Unfortunately, the liner notes do not tell us what sort of hpd was used, nor is there a photo. The recording was made in 1999 and was re-released in 2015. I have sent a message to Daniela on Facebook asking if she recalls the instrument used in this performance. I will let you know if she replies.
If want online classical music with a choice between: old muziek, baroque, classical, gregorian chant, etc. use Themakanalen | Concertzender.nl :: Radio
Most important of all: you won’t be annoyed with commercials or any other inane chattering
Like, I hope, the vast majority of members of this forum, I do not personally need to listen to harpsichord music on the radio very often – I have plenty of recordings for when the need strikes me.
My concern is rather for the general public, who are largely deprived of harpsichord music on the radio because those who make up the programmes seem to have decreed a long time ago that this should be so. Bach or Fr. Couperin on a model D Steinway adds insult to injury!
Some people listen to radio at home, but so much has moved to internet streaming now. Also, in relation to car radios, it turns out that automobile makers have determined that electric car electronics and battery systems can interfere with AM radio receiver quality and especially in Europe they are leaving them out altogether in new models. So that leaves DAB mostly and FM, but they seem to be leaving out radios altogether.
So, we have two nice streaming stations here in this topic with lots of good music.

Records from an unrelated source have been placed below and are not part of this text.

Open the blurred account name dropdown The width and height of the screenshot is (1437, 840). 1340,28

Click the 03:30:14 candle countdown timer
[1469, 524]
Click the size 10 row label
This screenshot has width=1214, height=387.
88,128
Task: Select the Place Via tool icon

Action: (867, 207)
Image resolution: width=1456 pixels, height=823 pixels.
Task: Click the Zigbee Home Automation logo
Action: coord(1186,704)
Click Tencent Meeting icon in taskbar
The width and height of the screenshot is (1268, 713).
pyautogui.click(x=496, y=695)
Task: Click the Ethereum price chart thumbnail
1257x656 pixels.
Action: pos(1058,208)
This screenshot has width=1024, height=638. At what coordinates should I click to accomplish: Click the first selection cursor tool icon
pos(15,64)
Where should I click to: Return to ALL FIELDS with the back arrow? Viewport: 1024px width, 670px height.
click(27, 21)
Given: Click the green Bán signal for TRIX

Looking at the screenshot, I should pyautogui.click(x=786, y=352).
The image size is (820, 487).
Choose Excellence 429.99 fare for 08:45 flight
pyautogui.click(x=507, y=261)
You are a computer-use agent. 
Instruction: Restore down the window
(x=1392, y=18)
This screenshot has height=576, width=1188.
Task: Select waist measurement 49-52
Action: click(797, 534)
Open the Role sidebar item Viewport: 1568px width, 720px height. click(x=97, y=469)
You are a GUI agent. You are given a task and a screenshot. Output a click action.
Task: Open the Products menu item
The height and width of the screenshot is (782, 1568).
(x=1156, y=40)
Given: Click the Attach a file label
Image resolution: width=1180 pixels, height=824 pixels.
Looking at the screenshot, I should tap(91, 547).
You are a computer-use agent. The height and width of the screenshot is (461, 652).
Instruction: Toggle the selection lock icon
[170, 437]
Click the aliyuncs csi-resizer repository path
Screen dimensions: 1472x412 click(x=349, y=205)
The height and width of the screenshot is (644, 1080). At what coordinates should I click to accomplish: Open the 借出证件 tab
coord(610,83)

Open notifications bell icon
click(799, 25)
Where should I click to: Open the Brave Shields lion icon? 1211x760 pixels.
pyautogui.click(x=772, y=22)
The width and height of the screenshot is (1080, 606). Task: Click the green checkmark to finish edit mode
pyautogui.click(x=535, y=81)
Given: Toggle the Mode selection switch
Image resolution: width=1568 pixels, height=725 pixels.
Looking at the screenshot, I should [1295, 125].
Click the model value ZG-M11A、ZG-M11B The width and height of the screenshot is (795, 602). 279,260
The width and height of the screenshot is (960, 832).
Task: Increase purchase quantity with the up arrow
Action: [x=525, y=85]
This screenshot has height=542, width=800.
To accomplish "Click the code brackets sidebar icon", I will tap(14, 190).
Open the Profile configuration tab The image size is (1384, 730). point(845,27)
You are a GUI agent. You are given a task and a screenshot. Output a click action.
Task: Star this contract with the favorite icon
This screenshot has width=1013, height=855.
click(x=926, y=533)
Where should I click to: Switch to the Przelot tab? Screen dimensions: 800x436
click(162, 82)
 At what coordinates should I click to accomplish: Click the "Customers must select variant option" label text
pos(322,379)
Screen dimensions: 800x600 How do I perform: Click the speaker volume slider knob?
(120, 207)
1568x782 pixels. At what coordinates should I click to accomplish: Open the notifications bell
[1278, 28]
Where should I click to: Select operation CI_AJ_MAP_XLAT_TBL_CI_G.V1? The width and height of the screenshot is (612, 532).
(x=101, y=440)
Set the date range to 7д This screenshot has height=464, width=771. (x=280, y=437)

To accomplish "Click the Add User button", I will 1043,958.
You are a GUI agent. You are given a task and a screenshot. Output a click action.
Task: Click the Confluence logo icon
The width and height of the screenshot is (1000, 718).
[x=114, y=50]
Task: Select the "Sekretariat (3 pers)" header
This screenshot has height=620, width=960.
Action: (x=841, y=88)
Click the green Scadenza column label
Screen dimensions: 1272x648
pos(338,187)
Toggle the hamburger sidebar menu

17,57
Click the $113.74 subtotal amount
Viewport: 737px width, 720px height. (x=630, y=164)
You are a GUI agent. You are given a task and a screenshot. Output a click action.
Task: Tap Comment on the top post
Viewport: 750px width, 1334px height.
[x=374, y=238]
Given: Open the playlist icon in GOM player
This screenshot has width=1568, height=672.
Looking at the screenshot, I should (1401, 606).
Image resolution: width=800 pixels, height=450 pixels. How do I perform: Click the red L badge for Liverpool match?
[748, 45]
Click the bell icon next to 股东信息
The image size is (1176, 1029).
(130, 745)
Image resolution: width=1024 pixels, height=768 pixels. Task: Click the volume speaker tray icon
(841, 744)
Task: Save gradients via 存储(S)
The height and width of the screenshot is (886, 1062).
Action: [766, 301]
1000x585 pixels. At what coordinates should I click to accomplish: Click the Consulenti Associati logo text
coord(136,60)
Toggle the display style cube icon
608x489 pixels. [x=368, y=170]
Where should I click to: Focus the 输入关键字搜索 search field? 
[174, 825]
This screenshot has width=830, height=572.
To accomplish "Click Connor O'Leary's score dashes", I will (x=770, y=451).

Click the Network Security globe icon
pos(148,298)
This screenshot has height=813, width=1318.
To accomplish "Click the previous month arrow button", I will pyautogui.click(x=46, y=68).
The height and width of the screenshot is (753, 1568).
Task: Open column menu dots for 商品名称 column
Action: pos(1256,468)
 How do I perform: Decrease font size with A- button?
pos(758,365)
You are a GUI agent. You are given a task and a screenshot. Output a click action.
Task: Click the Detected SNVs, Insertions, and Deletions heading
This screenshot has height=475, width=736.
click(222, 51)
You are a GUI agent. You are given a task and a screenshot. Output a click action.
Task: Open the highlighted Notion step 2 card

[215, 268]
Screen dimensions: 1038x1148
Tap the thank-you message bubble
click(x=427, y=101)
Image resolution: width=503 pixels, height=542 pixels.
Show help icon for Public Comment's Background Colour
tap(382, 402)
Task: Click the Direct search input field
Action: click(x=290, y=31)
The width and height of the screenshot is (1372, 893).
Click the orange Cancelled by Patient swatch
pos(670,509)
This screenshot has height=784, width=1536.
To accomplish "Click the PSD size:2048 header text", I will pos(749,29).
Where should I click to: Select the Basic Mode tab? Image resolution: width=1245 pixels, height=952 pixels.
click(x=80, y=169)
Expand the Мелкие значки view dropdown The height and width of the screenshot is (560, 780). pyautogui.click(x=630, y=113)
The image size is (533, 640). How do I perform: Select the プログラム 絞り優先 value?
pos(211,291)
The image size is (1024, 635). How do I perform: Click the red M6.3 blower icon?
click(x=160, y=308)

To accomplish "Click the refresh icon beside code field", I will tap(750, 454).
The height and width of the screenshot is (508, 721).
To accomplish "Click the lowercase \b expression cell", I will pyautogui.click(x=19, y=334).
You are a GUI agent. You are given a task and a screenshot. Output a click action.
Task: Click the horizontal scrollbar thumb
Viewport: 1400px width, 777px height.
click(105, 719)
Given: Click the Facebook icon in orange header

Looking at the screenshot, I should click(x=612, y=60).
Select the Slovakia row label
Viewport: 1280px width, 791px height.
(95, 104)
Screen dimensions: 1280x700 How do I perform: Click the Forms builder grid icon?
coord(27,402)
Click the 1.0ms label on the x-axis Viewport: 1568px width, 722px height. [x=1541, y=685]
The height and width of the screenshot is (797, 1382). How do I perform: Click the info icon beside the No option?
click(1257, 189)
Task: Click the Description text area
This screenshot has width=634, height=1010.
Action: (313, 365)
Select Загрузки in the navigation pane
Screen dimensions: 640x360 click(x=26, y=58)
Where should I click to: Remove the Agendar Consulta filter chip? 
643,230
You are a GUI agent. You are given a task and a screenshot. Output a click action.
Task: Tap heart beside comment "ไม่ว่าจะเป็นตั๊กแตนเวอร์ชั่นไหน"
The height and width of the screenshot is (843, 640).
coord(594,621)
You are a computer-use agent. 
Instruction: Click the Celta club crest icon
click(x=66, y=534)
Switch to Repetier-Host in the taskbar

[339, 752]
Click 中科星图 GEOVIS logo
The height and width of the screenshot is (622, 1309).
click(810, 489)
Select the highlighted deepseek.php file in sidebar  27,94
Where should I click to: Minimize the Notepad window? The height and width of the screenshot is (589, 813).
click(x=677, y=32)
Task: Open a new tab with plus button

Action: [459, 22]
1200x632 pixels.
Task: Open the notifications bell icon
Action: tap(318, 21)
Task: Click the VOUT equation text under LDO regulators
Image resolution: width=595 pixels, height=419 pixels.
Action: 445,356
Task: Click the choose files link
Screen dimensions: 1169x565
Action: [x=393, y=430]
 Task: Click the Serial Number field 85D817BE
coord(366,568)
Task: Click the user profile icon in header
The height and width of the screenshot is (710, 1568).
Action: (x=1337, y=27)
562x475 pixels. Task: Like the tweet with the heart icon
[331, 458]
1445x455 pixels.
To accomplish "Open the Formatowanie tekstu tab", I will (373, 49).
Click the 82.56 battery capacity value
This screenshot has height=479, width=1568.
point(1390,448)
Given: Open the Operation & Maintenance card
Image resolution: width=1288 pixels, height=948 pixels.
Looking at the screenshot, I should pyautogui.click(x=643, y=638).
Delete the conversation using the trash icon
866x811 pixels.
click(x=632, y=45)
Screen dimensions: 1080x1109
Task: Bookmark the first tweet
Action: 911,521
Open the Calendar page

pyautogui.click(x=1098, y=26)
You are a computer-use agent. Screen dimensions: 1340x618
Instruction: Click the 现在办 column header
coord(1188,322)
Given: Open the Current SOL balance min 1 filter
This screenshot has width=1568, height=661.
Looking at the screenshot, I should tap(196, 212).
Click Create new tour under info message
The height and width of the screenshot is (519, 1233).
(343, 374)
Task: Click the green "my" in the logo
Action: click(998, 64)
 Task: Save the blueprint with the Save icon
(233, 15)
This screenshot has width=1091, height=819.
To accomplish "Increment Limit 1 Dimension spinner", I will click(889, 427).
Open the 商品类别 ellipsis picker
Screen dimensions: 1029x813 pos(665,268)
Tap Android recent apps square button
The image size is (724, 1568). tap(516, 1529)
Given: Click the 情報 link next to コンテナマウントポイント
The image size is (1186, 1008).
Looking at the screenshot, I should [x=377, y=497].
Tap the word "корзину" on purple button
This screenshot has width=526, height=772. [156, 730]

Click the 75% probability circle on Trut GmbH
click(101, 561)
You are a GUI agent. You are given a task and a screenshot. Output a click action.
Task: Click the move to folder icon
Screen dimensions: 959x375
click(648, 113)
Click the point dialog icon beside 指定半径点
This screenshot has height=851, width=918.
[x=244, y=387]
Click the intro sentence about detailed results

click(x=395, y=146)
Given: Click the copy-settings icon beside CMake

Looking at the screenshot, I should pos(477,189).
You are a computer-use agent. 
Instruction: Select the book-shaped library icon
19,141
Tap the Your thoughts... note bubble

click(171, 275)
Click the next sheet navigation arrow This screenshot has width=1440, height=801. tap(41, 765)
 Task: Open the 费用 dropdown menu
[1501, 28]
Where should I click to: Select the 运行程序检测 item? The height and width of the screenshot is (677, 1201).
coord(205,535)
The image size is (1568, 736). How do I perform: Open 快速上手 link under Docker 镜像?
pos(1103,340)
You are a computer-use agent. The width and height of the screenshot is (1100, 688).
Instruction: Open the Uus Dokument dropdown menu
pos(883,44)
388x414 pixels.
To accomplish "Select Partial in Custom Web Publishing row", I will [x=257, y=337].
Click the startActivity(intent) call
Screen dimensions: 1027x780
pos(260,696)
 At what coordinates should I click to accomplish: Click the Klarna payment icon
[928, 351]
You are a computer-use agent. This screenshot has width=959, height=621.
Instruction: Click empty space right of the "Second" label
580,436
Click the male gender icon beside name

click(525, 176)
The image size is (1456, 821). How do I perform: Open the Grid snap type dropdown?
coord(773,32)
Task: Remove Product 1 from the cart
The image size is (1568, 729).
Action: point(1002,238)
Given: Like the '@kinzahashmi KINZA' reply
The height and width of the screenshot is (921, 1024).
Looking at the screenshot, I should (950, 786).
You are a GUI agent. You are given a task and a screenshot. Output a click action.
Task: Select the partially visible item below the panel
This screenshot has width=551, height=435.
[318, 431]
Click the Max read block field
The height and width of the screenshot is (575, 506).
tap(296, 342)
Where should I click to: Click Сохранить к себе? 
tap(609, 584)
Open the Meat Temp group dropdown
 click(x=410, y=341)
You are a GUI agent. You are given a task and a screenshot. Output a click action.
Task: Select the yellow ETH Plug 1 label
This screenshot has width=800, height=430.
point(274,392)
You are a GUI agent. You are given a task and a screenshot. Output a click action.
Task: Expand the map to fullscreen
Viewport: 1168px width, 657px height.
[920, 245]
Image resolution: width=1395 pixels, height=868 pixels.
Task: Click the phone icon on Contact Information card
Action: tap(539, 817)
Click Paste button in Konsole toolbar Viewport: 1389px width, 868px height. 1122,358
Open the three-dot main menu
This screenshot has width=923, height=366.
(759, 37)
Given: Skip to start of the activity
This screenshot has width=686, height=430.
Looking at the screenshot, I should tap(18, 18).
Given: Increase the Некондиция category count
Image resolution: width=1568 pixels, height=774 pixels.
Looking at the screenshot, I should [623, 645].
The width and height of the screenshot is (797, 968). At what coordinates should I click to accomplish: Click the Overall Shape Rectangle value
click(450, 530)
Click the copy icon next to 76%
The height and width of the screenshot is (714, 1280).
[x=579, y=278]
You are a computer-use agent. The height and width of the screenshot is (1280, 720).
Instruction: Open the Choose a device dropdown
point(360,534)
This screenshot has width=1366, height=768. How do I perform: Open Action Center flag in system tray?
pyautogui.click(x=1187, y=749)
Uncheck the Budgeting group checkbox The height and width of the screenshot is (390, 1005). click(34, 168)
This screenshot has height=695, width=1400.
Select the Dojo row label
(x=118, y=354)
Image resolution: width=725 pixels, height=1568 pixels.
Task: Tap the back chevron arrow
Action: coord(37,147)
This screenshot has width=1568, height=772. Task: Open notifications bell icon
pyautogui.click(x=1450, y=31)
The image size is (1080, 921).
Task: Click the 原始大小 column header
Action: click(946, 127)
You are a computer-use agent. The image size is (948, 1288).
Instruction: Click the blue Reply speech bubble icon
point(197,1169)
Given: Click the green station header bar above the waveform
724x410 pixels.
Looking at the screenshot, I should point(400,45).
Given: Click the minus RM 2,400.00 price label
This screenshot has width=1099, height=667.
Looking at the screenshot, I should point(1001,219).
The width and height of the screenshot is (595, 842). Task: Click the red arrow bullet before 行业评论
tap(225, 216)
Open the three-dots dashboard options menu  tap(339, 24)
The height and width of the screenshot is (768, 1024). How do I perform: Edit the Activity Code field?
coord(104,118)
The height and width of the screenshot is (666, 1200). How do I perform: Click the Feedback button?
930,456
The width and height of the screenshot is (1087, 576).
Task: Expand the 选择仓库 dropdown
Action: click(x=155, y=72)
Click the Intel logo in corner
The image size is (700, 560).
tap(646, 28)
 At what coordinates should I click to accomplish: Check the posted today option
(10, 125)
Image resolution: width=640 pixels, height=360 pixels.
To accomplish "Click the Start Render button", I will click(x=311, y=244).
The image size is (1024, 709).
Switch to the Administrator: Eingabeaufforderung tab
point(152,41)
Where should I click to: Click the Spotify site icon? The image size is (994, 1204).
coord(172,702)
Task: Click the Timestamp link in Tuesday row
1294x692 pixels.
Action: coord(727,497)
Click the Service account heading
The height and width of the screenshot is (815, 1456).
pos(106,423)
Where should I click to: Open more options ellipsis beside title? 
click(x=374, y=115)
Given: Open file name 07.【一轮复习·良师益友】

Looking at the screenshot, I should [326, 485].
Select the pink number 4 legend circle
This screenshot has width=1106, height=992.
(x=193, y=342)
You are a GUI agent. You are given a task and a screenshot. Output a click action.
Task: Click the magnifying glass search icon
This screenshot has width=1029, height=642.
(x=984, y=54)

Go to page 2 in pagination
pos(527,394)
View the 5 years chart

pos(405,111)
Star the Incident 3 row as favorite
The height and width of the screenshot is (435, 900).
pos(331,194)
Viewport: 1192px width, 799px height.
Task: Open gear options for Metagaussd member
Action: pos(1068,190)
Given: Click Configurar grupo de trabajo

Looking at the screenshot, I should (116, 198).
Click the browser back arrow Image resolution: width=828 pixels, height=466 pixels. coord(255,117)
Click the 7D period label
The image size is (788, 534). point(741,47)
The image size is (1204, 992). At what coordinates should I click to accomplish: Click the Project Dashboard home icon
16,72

I used the word radio in my comments to indicate any means of listening to what one might call “curated lists of musical recordings” (much though I abhor the word “curated”). I havent listened to AM radio for decades, though I agree that it is important in some areas of the USA. FM radio is still big in Europe (including the UK), though there is also DAB. I have both in my 2022 model car, though I have found no interest in listening to DAB. As far as the USA is concerned, I also quickly determined that satellite radio (which was available in my car from 2010) had nothing to offer me. The only problem with FM is its limited transmission range. In European countries where there is national broadcasting, this is countered by broadcasting on different frequencies in different areas; but it should be noted that this limitation does favour the development of local stations.
I do not listen to radiio or watch tv at home, so I was surprised and pleased in the car to find on FM radio a piece of harpsichord music, and overjoyed to discover that it was a worthwhile work that I was ashamed not to know.
SiriusXM has a dedicated “classical” channel “Baroque and Beyond” show broadcast Saturday mornings and Sunday evenings.